The input is only $n$, and we are guaranteed that $n$ is a multiple of 4. The output is any valid arrangement of the numbers into the grid that satisfies the XOR uniformity condition.
The constraints suggest that we cannot treat this as a search or constraint satisfaction problem. The grid size can go up to $1000 \times 1000$, meaning up to one million distinct values must be placed. Any approach that checks row and column XORs repeatedly during construction is still fine, but anything exponential or involving backtracking is immediately impossible.
A subtle failure case for naive thinking is to distribute numbers in simple patterns like row-major order or checkerboard XOR balancing. For example, filling row by row with increasing numbers fails because XOR of consecutive blocks is not stable across rows or columns.
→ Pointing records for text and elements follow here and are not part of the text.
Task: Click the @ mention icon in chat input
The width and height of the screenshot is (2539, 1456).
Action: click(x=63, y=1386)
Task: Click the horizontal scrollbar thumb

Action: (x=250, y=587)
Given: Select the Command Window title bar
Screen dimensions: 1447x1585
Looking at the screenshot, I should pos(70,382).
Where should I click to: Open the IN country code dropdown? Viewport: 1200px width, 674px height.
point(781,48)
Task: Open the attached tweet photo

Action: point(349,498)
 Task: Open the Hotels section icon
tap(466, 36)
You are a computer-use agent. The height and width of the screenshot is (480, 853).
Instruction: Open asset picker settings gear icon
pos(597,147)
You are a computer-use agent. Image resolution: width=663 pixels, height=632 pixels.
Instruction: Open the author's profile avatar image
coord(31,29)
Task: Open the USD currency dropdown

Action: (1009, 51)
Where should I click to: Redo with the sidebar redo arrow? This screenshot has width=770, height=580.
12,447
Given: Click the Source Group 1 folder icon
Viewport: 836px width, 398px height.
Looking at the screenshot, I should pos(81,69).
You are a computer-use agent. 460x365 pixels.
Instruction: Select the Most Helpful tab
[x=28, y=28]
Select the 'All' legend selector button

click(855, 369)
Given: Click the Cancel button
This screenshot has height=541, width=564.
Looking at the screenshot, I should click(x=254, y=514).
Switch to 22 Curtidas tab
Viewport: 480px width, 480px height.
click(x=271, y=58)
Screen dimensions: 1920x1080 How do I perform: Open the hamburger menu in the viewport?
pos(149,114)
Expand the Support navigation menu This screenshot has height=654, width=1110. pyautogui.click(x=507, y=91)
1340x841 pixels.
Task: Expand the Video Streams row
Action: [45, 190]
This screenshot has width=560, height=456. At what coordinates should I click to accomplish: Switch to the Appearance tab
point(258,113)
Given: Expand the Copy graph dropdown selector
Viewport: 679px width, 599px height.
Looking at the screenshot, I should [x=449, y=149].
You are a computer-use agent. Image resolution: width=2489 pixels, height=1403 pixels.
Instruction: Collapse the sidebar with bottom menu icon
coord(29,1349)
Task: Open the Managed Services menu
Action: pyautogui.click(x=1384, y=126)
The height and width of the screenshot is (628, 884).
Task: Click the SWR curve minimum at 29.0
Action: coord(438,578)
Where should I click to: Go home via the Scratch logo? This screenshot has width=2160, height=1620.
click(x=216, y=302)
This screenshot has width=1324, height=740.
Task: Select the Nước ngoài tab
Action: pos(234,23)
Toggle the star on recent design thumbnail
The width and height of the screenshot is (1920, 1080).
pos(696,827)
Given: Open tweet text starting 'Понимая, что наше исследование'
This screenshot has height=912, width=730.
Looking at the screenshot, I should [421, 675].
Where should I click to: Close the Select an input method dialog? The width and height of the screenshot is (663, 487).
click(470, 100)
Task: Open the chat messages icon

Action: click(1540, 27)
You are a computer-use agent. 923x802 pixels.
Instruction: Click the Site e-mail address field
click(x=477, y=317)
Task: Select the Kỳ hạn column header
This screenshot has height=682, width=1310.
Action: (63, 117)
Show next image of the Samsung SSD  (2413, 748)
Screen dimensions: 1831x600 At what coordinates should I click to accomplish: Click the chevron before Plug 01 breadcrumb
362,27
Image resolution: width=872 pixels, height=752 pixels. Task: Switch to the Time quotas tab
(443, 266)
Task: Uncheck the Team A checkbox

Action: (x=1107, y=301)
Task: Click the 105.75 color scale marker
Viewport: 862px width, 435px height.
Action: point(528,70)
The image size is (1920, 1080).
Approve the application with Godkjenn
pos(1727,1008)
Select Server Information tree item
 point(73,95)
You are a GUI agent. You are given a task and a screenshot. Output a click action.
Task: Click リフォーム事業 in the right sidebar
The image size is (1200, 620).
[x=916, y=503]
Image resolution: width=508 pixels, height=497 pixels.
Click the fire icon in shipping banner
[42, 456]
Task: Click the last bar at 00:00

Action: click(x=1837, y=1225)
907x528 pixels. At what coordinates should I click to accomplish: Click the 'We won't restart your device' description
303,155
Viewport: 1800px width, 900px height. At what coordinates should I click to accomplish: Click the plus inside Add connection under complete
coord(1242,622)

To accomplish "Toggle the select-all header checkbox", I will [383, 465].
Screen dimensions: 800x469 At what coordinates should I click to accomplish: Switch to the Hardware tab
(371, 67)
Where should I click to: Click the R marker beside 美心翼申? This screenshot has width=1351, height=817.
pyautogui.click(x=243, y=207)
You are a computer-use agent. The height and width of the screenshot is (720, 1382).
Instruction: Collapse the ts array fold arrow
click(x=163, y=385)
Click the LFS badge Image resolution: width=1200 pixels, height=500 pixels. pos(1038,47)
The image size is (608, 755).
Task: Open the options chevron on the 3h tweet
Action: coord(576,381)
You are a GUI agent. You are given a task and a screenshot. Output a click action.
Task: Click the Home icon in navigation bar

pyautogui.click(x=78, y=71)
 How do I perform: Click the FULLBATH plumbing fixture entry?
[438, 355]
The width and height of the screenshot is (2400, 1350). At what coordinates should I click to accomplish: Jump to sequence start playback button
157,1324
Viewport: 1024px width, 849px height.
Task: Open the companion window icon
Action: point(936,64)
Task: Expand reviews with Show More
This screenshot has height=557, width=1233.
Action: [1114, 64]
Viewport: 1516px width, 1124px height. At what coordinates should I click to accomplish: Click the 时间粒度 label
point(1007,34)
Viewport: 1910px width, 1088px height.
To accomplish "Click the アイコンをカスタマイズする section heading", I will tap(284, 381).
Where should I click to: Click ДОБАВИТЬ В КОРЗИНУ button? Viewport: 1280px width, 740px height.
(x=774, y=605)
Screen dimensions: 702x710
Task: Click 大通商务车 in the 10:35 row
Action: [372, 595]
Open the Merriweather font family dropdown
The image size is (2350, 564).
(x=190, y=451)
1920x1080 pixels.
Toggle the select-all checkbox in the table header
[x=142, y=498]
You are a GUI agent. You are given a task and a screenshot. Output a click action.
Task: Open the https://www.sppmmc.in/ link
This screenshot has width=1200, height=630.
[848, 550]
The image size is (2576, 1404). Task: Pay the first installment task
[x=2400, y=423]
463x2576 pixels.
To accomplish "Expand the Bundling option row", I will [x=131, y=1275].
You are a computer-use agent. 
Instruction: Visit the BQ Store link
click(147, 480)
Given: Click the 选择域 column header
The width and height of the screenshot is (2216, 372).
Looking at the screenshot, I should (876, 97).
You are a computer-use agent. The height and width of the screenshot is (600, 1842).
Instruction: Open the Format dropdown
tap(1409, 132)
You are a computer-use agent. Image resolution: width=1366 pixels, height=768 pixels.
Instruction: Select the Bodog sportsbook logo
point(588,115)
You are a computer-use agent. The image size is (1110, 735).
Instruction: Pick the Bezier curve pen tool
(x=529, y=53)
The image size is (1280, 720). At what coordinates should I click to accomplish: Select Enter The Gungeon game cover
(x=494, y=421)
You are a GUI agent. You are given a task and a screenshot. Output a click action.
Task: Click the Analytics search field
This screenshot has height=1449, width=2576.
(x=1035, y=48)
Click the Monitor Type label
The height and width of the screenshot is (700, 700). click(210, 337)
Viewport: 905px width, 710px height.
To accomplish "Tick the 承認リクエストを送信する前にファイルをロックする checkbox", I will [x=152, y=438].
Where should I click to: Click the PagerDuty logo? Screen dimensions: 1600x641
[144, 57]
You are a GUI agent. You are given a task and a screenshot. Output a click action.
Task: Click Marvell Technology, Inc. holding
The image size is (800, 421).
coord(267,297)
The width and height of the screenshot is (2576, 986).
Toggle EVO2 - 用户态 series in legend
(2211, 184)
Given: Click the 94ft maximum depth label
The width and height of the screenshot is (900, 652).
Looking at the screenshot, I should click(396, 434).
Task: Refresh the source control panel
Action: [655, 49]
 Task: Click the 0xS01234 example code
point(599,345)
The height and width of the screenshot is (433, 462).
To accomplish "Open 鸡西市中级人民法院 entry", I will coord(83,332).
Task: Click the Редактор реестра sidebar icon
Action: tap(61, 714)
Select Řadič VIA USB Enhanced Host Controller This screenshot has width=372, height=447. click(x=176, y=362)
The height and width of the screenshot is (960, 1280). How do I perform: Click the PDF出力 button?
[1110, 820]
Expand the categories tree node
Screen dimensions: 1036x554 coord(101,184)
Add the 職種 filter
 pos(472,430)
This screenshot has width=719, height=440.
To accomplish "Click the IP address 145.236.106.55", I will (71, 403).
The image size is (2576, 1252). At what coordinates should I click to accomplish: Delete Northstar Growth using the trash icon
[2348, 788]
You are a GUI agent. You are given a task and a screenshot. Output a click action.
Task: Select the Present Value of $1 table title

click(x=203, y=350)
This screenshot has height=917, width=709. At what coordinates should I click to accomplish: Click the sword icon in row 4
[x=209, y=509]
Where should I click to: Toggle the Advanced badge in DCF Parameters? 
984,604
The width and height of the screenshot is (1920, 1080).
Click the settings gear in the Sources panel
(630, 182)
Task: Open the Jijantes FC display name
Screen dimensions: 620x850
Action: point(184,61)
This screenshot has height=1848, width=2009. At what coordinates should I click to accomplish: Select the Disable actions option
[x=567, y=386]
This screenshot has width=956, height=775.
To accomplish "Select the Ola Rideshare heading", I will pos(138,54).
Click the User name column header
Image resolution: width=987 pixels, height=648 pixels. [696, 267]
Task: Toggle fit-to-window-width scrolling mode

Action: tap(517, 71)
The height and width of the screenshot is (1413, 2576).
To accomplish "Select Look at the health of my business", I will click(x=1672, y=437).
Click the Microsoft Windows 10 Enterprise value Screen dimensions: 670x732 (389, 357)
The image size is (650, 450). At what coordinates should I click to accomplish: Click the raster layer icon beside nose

Another tempting idea is to enforce row XOR equality first and then adjust columns, but changing a single entry breaks both constraints globally, making local fixes ineffective.
The structure of the problem hints that we need a deterministic construction where every local region already satisfies XOR symmetry, and these regions combine cleanly at a higher level.
Approaches
A brute-force interpretation would be to try assigning numbers one by one and maintaining constraints. At each step, we would place a number in an empty cell and check whether row and column XOR constraints remain satisfiable. Even if we do pruning, the state space is enormous: there are $(n^2)!$ permutations of numbers, and each partial assignment affects $O(n)$ rows and columns. Even with memoization, the constraint graph is too dense for meaningful DP compression.
The key observation is that XOR behaves nicely under structured pairing. If we can ensure that each row and column is formed from carefully paired values whose XOR contributions cancel in a controlled way, we can enforce uniformity without explicitly tracking XORs.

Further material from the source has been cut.